No entanto, o ritmo alucinante já começava a cobrar seu preço dos pilotos da Legião Condor: voando até sete missões no mesmo dia, os acidentes começaram a ser freqüentes.
Hitler implantou, então, um sistema de revezamento, trazendo de volta os oficiais e pilotos mais antigos e enviando outros novatos para adquirir experiência em combate.
Mesmo assim, os êxitos continuaram: em 07.02.1938 caças da Legião atacaram uma formação de 12 Tupolev ANT-40 derrubando 10 deles sem nenhuma perda.
Com o tempo as forças Nacionalistas foram ganhando auto-suficiência, à medida que os pilotos da Luftwaffe treinavam voluntários espanhóis. Gradualmente, a participação da Legião Condor foi diminuindo em número, mas não em importância, uma vez que as missões mais difíceis eram destinadas à eles. As últimas missões da Legião Condor tiveram lugar em 06.02.1939 - os Republicanos renderam-se em 26.03.1939.
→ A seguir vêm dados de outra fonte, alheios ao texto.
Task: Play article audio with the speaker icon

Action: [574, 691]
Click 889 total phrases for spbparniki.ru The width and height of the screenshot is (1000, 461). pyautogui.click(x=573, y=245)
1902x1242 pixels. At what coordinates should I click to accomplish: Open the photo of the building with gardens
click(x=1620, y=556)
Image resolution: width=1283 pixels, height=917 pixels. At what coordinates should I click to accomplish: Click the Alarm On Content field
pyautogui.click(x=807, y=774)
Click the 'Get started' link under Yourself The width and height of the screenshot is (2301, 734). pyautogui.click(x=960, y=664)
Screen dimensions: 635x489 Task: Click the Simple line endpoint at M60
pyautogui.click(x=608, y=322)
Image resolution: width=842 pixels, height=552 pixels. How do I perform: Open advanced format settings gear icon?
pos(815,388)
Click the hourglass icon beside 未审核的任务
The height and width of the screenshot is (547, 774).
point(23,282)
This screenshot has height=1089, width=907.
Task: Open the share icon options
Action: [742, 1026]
Em 26.05.1939, 5.136 oficias e soldados da Legião Condor chegaram de volta à Alemanha, onde foram recebidos com várias homenagens e recepcionados pelo Führer e por Göring em uma grande parada em Berlim. Mais do que isso, os seus feitos foram excepcionais: 386 aeronaves inimigas foram destruídas (313 em combate aéreo) e 21.000 toneladas de bombas foram lançadas. Tudo isso para a perda de apenas 72 aeronaves em combates e 226 baixas entre pilotos e pessoal de terra. Além disso, o Bf 109 havia se mostrado como o melhor caça da sua época e o Stuka havia demonstrado seu poder de desmoralização do inimigo (particularmente após a adição de sirenes e apitos nos aviões e nas bombas que eram lançadas, visando aumentar o ruído).
Com tudo isso, a Luftwaffe chegava a 1939 com um grupo de pilotos altamente experientes, habilidosos e com um alto grau de motivação. Isso seria a principal força motriz da Força Aérea alemã nos primeiros três anos da guerra e o fator fundamental de sua superioridade.